Projects also planned near Yuma and Douglas 

In mid-April, the Department of Homeland Security said it will waive dozens of environmental, health and other laws to clear the way for construction on about 58 miles of border barriers, including 12 miles of fencing near Yuma.

These areas are where there is “an acute and immediate need to construct physical barriers and roads in the vicinity of the border of the United States in order to prevent unlawful entries into the United States in the project area," DHS said in Federal Register notices posted that month.

Those notices said that McAleenan would invoke the department’s authority to waive more than 30 regulations – ranging from the Clean Air Act and Safe Drinking Water Act to the Eagle Protection Act and Endangered Species Act – to pave the way for border wall projects in Arizona and New Mexico.

DHS was given the ability to waive environmental laws through a part of the 2005 Real ID act, and the agency has used the waiver dozens of times.

"In order to ensure the expeditious construction of the barriers and roads in the project area, I have determined that it is necessary that I exercise the authority that is vested in me,” McAleenan said in the notice. This would allow DHS to build 8 miles of wall near Yuma, about 46 near the Columbus Port of Entry in New Mexico, and another 4.1 miles near San Luis. 

CBP is also planning to replace two sections of border wall south of Sierra Vista, including a mile section along the Coronado National Forest. 

The agency sought public comment on the proposed border barrier projects to construct new bollard walls to replace what the agency called in an unreleased document, "dilapidated and outdated designs in Pima and Cochise counties."

"CBP is seeking input regarding the proposed project’s potential impacts to the environment, culture, and commerce, including potential socioeconomic impacts, and quality of life," the agency said. "Comments on the project will be considered as a part of CBP’s project planning process." 

On July 3, Scott Feldhausen, the district manager for the Bureau of Land Management's Gila District, said in a letter to CBP that a proposed border wall across the San Pedro would be "an engineering challenge" and could affect how the river flows. 

"This extreme flow regime, coupled with the seasonal variability associated with summer monsoons, make installation of permanent, yet permeable, barrier an engineering challenge," Feldhausen wrote. 

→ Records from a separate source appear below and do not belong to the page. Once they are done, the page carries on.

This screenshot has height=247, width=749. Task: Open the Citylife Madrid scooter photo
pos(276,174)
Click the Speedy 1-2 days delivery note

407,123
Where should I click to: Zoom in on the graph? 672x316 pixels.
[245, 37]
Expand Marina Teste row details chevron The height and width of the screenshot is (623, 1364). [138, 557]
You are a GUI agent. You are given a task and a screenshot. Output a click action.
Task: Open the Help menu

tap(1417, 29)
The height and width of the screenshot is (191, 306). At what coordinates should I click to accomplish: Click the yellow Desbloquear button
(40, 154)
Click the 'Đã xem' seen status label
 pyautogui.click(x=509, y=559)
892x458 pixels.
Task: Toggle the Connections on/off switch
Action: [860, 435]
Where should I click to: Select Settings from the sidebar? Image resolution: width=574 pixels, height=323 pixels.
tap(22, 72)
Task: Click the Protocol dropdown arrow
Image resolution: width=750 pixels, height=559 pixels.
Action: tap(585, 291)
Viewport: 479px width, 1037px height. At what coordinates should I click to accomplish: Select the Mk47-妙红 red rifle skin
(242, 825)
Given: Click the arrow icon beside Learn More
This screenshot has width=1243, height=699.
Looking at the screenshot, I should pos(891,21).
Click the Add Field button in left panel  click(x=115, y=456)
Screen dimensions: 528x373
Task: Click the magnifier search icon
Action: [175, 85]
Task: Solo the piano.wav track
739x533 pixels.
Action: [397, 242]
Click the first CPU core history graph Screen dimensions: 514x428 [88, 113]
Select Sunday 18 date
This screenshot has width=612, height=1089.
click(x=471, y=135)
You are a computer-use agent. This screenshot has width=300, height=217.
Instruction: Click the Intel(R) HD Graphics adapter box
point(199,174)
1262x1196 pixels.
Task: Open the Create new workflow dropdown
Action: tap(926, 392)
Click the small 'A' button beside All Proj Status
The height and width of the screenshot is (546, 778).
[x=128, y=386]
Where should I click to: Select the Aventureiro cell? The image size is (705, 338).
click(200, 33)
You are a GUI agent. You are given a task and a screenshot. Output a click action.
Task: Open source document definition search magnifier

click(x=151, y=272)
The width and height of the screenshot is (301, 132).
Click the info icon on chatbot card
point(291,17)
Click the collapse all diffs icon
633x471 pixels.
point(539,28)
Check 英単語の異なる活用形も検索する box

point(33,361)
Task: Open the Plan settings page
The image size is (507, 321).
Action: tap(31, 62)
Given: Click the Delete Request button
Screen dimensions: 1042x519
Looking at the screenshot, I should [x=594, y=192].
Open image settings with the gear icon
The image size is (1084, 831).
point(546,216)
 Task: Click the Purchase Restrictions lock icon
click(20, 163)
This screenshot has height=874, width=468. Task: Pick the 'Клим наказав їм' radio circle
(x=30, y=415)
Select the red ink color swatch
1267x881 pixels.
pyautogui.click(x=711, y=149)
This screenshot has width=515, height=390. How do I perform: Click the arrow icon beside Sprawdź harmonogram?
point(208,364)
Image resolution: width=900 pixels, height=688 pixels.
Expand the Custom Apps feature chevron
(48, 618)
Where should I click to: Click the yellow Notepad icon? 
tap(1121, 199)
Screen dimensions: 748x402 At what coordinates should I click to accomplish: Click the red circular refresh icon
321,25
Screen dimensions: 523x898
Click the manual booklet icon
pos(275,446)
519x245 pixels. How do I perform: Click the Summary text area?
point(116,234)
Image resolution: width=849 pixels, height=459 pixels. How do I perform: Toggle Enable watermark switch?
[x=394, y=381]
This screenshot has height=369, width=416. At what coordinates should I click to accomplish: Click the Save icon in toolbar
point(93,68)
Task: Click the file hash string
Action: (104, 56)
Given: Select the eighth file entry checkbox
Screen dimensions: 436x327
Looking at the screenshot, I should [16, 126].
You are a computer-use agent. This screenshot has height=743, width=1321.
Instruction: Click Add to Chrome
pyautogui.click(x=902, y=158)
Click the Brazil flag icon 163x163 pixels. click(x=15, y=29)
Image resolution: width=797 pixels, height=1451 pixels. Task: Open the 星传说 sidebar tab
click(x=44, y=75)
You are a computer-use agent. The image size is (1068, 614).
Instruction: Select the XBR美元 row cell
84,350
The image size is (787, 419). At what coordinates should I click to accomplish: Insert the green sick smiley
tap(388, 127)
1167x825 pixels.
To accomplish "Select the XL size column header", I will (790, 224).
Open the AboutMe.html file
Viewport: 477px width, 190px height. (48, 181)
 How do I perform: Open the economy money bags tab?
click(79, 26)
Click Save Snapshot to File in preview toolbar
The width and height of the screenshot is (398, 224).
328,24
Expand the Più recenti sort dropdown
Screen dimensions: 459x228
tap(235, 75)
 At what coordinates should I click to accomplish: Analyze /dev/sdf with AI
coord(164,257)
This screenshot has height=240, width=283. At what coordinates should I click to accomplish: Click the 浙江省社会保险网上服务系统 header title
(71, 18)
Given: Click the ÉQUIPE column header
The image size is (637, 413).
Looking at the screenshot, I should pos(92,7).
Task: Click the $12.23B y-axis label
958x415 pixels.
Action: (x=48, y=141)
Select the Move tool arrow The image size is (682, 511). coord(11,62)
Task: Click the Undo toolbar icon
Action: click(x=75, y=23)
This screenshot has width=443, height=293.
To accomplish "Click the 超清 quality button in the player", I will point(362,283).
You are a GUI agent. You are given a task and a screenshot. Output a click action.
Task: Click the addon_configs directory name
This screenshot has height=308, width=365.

He also wrote that plans to replace vehicle barriers with bollard walls along 20 miles of border, from the Douglas port of entry to the New Mexico state line could "cause backflow and erosion that could impact both natural resources and the border barrier itself." And, he questioned how these plans would affect five species, including the northern jaguar. "Impermeable barriers may block corridors of movement for these species," he wrote.